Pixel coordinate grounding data
- - - - - - -

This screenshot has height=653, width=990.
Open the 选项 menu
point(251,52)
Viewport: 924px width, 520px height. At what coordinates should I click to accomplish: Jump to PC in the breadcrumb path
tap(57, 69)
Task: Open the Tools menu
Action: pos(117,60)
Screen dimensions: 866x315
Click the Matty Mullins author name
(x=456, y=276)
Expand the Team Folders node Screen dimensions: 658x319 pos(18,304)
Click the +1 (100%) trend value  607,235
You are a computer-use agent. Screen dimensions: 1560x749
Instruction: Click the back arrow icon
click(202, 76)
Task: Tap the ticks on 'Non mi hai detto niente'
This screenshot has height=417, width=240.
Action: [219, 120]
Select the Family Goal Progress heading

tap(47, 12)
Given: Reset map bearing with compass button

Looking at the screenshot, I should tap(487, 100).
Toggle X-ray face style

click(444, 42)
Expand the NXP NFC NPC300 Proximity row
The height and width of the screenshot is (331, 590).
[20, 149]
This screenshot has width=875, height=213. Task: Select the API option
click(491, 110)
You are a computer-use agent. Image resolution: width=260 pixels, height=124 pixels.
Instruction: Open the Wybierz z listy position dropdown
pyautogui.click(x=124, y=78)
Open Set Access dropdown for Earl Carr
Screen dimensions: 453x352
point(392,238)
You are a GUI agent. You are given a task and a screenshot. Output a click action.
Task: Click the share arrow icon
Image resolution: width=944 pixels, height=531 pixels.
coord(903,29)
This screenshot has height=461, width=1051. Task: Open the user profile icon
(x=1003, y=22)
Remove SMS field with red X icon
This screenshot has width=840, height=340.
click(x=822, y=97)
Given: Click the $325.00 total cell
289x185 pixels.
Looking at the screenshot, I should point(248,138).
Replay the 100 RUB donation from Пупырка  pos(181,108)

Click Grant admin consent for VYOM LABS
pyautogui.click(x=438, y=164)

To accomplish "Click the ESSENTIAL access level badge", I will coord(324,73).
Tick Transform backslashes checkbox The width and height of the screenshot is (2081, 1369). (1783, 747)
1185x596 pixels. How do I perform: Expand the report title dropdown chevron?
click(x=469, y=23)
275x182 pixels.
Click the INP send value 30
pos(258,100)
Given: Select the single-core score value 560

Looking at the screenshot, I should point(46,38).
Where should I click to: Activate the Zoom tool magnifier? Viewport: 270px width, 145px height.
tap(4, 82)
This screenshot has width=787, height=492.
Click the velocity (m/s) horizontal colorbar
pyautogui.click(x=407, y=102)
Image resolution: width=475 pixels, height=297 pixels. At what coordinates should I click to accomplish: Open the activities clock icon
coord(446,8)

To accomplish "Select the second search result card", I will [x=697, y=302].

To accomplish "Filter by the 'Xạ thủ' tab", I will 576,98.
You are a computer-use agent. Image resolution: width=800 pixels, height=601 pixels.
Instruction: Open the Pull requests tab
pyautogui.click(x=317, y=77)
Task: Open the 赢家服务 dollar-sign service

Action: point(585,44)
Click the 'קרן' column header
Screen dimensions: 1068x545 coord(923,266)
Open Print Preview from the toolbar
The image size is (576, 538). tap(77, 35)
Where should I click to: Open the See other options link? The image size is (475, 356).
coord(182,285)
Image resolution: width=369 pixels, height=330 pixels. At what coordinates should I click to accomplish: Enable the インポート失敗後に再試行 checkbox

- - - - - - -

PROBLEM DETAILS
From the first record to the last, print each one exactly.

RESULT
This screenshot has height=653, width=990.
Open the 选项 menu
point(251,52)
Viewport: 924px width, 520px height. At what coordinates should I click to accomplish: Jump to PC in the breadcrumb path
tap(57, 69)
Task: Open the Tools menu
Action: pos(117,60)
Screen dimensions: 866x315
Click the Matty Mullins author name
(x=456, y=276)
Expand the Team Folders node Screen dimensions: 658x319 pos(18,304)
Click the +1 (100%) trend value  607,235
You are a computer-use agent. Screen dimensions: 1560x749
Instruction: Click the back arrow icon
click(202, 76)
Task: Tap the ticks on 'Non mi hai detto niente'
This screenshot has height=417, width=240.
Action: [219, 120]
Select the Family Goal Progress heading

tap(47, 12)
Given: Reset map bearing with compass button

Looking at the screenshot, I should tap(487, 100).
Toggle X-ray face style

click(444, 42)
Expand the NXP NFC NPC300 Proximity row
The height and width of the screenshot is (331, 590).
[20, 149]
This screenshot has width=875, height=213. Task: Select the API option
click(491, 110)
You are a computer-use agent. Image resolution: width=260 pixels, height=124 pixels.
Instruction: Open the Wybierz z listy position dropdown
pyautogui.click(x=124, y=78)
Open Set Access dropdown for Earl Carr
Screen dimensions: 453x352
point(392,238)
You are a GUI agent. You are given a task and a screenshot. Output a click action.
Task: Click the share arrow icon
Image resolution: width=944 pixels, height=531 pixels.
coord(903,29)
This screenshot has height=461, width=1051. Task: Open the user profile icon
(x=1003, y=22)
Remove SMS field with red X icon
This screenshot has width=840, height=340.
click(x=822, y=97)
Given: Click the $325.00 total cell
289x185 pixels.
Looking at the screenshot, I should point(248,138).
Replay the 100 RUB donation from Пупырка  pos(181,108)

Click Grant admin consent for VYOM LABS
pyautogui.click(x=438, y=164)

To accomplish "Click the ESSENTIAL access level badge", I will coord(324,73).
Tick Transform backslashes checkbox The width and height of the screenshot is (2081, 1369). (1783, 747)
1185x596 pixels. How do I perform: Expand the report title dropdown chevron?
click(x=469, y=23)
275x182 pixels.
Click the INP send value 30
pos(258,100)
Given: Select the single-core score value 560

Looking at the screenshot, I should point(46,38).
Where should I click to: Activate the Zoom tool magnifier? Viewport: 270px width, 145px height.
tap(4, 82)
This screenshot has width=787, height=492.
Click the velocity (m/s) horizontal colorbar
pyautogui.click(x=407, y=102)
Image resolution: width=475 pixels, height=297 pixels. At what coordinates should I click to accomplish: Open the activities clock icon
coord(446,8)

To accomplish "Select the second search result card", I will [x=697, y=302].

To accomplish "Filter by the 'Xạ thủ' tab", I will 576,98.
You are a computer-use agent. Image resolution: width=800 pixels, height=601 pixels.
Instruction: Open the Pull requests tab
pyautogui.click(x=317, y=77)
Task: Open the 赢家服务 dollar-sign service

Action: point(585,44)
Click the 'קרן' column header
Screen dimensions: 1068x545 coord(923,266)
Open Print Preview from the toolbar
The image size is (576, 538). tap(77, 35)
Where should I click to: Open the See other options link? The image size is (475, 356).
coord(182,285)
Image resolution: width=369 pixels, height=330 pixels. At what coordinates should I click to accomplish: Enable the インポート失敗後に再試行 checkbox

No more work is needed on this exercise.